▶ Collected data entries
┌────────
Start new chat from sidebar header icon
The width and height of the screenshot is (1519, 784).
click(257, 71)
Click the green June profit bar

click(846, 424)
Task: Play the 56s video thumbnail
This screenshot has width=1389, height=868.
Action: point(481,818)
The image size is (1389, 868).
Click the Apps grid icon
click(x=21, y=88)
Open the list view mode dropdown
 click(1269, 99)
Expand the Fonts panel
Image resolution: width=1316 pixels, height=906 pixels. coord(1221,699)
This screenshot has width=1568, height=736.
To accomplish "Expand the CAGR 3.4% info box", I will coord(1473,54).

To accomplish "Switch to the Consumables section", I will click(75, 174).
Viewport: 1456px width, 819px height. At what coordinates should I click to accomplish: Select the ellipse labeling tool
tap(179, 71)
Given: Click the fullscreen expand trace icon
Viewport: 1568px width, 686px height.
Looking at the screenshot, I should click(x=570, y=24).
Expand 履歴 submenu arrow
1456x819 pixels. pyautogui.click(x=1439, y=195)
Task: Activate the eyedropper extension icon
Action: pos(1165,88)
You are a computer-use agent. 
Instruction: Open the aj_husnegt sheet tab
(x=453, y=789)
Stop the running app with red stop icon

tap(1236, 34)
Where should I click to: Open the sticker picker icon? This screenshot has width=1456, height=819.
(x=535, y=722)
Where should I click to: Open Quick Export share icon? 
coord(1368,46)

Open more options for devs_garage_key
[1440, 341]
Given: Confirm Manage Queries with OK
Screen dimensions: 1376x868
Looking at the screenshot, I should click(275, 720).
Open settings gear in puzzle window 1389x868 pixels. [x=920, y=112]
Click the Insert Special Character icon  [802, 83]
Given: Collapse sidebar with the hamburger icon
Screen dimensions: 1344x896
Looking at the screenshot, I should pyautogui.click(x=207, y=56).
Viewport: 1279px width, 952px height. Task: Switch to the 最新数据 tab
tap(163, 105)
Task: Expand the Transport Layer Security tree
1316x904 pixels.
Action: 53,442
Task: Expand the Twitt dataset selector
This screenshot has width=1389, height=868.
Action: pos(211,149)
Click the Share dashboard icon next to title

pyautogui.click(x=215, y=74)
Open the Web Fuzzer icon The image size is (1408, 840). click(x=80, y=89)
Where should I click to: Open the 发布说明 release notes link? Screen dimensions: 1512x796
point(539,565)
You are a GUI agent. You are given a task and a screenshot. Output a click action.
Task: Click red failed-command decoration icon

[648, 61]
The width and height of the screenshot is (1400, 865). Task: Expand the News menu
└────────
▶ YOUR OBJECTIVE
Look through the lines above and collect those with the word "size".

▶ RESULT OF THIS EXERCISE
The image size is (1389, 868).
Open the Web Fuzzer icon The image size is (1408, 840). click(x=80, y=89)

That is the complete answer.